In it current state CouchDB might not be the right thing for "massive amounts of data". Distributing data between nodes and routing queries accordingly is on the roadmap but not implemented so far. The biggest known production setups of CouchDB use "tables" ("databases" in couch-speak) of about 200G.
HA is not natively supported by CouchDB but can build easily: All CouchDB nodes are replicating the database nodes between each other in a multi-master setup. We put two Varnish proxies in front of the CouchDB machines and the Varnish boxes are made redundant with CARP. CouchDBs "build from the Web" design makes such things very easy.
The most pressing issue in our setup is the fact that there are still issues with the replication of large (multi MB) attachments to CouchDB documents.
I suggest you also check the traditional RDBMS route. There are huge issues with available talent outside the RDBMS approach and there are very capable offerings available from Oracle & Co.
Not knowing enough from your question, I would nevertheless say Project Voldemort or distributed hash tables (DHTs) like CouchDB in general are a solution to your problem of HA.
Those DHTs are very nice for high availability but harder to write code for than traditional relational databases (RDBMS) concerning consistency.
They are quite good to store document type information, which may fit nicely with your healthcare project but make development harder for data.
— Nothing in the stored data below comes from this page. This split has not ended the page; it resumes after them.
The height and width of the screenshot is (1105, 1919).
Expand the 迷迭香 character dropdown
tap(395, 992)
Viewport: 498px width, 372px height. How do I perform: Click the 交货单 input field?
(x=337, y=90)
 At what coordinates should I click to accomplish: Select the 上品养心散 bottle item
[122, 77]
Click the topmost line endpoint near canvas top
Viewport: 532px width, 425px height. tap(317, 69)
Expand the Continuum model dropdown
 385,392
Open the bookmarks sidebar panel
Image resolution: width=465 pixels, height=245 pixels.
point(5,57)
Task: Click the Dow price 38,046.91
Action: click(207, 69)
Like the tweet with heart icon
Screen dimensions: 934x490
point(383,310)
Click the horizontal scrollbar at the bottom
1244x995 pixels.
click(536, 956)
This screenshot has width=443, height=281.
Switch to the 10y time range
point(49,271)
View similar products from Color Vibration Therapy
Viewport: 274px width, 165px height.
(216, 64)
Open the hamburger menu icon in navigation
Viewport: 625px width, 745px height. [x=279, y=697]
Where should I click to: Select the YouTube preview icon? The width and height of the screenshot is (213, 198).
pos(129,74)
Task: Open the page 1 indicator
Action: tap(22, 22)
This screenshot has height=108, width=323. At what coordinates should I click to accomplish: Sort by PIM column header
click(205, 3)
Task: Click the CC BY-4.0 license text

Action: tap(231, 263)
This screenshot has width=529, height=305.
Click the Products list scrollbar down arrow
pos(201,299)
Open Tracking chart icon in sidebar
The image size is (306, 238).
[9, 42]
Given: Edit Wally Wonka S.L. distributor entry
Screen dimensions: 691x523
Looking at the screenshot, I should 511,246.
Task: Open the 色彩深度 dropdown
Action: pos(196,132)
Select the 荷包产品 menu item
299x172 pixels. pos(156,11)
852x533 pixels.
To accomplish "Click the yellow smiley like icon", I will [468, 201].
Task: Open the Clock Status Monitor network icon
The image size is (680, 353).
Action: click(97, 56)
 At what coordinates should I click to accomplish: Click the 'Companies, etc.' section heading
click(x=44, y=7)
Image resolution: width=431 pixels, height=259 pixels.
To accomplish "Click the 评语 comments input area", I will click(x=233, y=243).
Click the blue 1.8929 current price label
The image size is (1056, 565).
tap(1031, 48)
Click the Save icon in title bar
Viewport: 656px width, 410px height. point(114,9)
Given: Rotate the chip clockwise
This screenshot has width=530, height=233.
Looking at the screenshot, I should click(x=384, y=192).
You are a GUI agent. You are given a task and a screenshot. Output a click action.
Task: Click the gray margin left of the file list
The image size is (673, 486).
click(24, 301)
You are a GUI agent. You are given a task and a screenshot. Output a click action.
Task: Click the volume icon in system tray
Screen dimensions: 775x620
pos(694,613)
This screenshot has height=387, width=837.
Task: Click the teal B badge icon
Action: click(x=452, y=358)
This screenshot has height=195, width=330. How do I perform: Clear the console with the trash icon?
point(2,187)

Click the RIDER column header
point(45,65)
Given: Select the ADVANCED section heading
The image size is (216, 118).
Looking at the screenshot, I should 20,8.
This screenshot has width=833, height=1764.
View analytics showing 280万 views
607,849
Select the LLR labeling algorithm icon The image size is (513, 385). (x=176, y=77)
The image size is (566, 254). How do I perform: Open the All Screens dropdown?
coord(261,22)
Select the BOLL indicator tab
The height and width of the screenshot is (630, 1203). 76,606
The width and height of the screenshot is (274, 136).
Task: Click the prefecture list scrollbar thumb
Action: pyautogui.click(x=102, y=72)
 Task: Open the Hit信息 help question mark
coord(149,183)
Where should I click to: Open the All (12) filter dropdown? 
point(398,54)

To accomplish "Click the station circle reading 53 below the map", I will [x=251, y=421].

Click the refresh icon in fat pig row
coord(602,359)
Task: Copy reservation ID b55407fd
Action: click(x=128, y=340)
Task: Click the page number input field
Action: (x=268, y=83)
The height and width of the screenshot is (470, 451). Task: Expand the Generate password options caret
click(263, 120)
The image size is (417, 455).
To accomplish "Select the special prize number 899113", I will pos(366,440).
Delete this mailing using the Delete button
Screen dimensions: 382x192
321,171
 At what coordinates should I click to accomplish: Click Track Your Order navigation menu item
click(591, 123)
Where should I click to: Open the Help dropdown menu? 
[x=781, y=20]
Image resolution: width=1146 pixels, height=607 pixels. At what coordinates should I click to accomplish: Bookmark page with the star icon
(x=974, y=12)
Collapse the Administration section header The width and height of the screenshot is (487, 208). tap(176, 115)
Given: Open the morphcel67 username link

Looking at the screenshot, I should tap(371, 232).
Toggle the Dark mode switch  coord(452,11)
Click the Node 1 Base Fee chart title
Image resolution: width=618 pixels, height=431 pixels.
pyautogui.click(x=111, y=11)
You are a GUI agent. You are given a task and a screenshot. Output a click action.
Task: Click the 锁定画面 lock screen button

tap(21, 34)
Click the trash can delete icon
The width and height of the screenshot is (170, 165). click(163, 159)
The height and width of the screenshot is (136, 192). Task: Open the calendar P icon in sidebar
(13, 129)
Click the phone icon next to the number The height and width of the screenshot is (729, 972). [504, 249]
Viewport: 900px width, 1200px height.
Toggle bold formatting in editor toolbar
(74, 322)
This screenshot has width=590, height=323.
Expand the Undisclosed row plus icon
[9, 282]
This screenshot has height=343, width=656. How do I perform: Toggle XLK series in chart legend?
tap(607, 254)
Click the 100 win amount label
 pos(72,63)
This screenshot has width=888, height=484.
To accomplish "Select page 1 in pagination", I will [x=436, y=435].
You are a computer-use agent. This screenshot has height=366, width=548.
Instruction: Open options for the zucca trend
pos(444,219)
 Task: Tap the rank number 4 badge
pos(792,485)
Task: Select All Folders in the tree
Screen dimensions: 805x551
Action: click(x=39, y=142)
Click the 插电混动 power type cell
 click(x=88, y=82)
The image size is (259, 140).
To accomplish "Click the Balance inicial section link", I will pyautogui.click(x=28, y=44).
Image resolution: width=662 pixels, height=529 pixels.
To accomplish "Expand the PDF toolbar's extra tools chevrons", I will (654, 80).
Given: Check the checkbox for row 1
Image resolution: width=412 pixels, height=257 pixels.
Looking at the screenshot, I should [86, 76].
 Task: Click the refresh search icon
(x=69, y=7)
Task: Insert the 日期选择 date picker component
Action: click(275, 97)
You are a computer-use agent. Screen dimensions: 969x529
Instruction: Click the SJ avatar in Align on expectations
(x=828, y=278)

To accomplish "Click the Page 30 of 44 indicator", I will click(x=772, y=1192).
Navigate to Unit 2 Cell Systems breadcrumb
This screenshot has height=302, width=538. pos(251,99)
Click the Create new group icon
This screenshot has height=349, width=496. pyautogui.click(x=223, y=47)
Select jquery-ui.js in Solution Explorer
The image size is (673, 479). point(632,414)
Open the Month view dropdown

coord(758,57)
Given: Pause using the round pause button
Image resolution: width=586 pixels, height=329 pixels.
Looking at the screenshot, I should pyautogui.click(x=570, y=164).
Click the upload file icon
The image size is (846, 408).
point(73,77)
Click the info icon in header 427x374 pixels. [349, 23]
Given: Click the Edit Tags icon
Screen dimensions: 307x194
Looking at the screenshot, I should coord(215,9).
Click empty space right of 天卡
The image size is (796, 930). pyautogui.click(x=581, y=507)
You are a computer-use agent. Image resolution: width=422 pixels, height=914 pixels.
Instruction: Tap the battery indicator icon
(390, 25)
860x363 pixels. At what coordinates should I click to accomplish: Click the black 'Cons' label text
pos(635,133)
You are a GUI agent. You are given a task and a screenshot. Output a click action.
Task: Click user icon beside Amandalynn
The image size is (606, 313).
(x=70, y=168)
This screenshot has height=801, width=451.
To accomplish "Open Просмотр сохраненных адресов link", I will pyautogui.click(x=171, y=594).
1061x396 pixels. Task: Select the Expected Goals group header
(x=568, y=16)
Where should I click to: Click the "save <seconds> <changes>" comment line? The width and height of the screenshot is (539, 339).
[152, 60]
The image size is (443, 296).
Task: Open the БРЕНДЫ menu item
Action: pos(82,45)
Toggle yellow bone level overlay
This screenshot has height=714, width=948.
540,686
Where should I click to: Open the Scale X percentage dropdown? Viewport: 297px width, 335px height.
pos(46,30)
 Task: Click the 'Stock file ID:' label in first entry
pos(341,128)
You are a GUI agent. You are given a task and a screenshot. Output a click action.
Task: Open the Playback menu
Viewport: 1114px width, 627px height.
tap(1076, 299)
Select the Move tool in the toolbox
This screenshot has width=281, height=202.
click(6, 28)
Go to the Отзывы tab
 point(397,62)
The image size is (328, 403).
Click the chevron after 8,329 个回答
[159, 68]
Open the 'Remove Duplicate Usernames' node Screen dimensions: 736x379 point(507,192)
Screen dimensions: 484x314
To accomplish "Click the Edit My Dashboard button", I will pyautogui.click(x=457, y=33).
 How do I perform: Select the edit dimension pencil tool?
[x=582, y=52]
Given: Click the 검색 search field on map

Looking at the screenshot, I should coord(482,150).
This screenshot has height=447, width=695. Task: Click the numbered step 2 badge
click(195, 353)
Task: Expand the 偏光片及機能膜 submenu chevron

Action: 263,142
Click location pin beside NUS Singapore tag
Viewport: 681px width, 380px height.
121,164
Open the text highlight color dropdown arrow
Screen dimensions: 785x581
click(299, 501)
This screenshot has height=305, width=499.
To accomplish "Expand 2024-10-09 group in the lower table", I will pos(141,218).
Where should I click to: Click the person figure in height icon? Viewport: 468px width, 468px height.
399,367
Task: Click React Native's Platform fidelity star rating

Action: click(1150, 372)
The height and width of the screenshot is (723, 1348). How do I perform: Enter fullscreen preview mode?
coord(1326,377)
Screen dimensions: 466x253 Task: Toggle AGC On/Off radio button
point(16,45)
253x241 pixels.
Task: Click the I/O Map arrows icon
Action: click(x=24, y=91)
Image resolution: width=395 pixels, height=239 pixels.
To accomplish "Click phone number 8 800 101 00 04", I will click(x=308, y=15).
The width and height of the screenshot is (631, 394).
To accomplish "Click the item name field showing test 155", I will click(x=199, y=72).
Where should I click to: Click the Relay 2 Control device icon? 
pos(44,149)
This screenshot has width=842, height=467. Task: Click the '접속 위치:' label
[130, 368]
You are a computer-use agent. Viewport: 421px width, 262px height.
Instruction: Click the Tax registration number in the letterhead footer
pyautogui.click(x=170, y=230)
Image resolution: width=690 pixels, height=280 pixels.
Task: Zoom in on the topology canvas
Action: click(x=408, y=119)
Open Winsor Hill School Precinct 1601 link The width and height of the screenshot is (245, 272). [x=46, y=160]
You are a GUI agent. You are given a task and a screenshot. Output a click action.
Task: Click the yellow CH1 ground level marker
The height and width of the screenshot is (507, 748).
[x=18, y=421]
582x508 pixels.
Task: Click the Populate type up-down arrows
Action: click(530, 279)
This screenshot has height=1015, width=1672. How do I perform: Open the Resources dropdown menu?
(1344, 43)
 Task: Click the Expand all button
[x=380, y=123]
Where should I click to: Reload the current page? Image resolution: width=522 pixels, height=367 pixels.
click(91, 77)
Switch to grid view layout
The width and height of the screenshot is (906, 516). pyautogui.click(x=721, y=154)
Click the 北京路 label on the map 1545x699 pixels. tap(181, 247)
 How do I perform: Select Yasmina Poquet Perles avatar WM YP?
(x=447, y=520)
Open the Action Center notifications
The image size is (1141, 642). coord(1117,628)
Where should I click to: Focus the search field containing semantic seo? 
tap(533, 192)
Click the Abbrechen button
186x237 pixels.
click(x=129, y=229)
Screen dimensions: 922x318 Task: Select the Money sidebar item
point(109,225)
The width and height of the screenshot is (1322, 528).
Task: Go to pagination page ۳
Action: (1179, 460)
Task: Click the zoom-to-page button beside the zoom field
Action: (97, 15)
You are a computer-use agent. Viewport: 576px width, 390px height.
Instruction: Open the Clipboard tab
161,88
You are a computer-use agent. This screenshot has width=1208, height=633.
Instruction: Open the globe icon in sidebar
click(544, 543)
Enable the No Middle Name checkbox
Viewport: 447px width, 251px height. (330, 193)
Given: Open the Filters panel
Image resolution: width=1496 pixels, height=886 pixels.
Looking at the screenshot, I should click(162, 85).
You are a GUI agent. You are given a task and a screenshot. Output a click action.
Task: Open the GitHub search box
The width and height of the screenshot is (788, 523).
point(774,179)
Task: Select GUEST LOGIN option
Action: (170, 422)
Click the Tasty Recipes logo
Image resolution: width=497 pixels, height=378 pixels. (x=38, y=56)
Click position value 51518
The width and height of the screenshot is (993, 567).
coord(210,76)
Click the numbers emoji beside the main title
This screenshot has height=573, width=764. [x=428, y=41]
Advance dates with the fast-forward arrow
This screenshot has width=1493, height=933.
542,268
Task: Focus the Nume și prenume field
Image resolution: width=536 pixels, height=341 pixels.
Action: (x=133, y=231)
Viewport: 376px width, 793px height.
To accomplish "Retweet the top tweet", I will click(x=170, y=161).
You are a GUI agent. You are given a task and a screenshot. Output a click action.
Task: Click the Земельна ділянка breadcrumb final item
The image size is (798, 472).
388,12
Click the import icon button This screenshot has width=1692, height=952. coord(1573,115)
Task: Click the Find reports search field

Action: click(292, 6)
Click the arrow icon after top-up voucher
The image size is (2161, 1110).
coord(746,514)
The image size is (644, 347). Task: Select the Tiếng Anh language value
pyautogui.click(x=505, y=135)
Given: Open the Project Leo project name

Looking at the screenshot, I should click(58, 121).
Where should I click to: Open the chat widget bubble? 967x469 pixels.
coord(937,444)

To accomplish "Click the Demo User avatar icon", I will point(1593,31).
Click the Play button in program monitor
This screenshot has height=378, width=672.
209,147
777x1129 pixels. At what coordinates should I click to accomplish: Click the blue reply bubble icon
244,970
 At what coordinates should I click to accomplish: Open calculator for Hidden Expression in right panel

The biggest limitation of most stores is that they are not transactionally safe (See Scalaris for an transactionally safe store) and you need to ensure data consistency by yourself - most use read time consistency by merging conflicting data). RDBMS are much easier to use for consistency of data (ACID)
Joining data is much harder too. In RDBMs you can easily query data over several tables, you need to write code in CouchDB to aggregate data. For other stores Hadoop may be a good choice for aggregating information.
Read about BASE and the CAP theorem on consistency vs. availability.
See
http://www.metabrew.com/article/anti-rdbms-a-list-of-distributed-key-value-stores/
http://queue.acm.org/detail.cfm?id=1394128
Is memcacheDB an option? I've heard that's how Digg handled HA issues.